Does anybody know of any good E.M.T./Paramedic schools (preferably cheaper than Northeastern) ?


----------



## ELO (May 24, 2002)

In MA you first have to be certified as an EMT-Basic before you go on to paramedic training. I received my EMT-B through Eastern Medical Educators in Quincy. Very reasonable (a lot cheaper the NU) and the class schedule was pretty flexible. They also have classes in Hanover and Bridgewater State. For paramedic training, Quincy College will hopefully have their program certified by the fall of this year. You could also look into Emergency Medical Teaching services (emtsinc.com) They offer EMT-B and Paramedic classes in Whitman. There are also schools in Norton and Taunton but im not sure of the names of those companies. Hope this helps.


----------



## SPS5592 (Nov 8, 2002)

I just called the school in Quincy and they are sending me some info this week, the next class should be starting in late may. The number is,1-617-472-7332,1-800-644-4000. I guess the class is around $750..they ask for a $150 deposit when you sign up and I believe its non-refundable.
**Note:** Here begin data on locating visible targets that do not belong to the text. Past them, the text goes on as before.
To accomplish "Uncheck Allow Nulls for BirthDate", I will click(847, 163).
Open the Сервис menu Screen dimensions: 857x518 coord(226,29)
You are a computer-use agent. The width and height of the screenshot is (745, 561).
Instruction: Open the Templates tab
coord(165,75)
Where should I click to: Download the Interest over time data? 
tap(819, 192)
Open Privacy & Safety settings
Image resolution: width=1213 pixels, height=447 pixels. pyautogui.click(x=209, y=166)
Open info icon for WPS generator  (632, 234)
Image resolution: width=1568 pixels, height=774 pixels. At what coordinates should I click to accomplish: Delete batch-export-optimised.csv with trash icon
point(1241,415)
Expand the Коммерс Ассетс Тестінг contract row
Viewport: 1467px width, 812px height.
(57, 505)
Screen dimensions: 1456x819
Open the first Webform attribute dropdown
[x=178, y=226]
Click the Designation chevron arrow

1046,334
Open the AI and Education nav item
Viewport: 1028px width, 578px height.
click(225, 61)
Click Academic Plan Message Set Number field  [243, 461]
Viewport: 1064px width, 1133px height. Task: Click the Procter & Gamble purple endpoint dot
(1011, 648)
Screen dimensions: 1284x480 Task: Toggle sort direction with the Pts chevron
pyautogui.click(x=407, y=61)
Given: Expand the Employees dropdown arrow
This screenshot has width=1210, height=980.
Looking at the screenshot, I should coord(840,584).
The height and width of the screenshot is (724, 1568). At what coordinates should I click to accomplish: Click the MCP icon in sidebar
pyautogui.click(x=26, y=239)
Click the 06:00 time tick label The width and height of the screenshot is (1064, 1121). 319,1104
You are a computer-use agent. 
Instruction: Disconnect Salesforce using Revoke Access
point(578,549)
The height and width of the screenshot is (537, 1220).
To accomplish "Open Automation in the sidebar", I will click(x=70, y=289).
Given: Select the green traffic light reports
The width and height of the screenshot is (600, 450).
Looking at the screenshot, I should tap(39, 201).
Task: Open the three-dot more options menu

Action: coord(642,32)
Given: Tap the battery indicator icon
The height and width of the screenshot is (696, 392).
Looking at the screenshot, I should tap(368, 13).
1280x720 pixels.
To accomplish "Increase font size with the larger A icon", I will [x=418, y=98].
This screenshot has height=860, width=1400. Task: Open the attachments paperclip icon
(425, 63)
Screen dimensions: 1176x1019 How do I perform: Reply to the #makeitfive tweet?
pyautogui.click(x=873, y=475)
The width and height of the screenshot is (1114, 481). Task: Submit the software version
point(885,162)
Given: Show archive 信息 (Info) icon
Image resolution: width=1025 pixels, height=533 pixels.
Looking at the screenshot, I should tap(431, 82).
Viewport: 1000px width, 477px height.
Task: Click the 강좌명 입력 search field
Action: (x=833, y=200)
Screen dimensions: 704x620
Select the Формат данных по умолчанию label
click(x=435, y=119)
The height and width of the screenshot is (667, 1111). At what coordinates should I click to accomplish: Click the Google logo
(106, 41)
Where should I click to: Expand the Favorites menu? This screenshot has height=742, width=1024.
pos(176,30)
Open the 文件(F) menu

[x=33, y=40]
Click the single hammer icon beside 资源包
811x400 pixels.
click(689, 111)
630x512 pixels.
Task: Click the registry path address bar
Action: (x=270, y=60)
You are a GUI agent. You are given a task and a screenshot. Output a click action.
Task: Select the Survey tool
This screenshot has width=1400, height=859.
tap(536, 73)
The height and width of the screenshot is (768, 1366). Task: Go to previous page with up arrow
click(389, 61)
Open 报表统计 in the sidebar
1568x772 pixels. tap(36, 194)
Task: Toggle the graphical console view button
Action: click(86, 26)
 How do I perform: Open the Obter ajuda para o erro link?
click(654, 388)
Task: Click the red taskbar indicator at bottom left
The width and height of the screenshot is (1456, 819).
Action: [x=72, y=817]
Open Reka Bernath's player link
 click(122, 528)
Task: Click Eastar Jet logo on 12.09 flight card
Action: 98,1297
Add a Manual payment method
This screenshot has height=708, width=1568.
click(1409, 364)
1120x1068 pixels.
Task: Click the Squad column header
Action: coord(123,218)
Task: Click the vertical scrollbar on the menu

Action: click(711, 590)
Good luck


----------



## Crvtte65 (May 19, 2002)

Oh come on and take the class with me in the summer at NU


----------



## Guest (Mar 13, 2003)

Thanks everybody, I really appreciate the info.


----------



## kdk240 (Nov 7, 2002)

If you wan't to be a medic and all ready have your basic.if ure close enough, go to the cape and islands program,, they also have ne in pembroke too ,,, with out a doubt the best training in mass, and the ist medic program in the state... I did northeasern's medic program and if I had to do it all over again i'd do the cape program....


----------



## FghtNIrsh17 (Nov 8, 2002)

Anyone lookign to be an EMT-B inthe Lowell area should check out www.emstraininginc.com Very good class, im currently taking it now... intrustors really knwo there stuff and are making the class fun and enjoyable.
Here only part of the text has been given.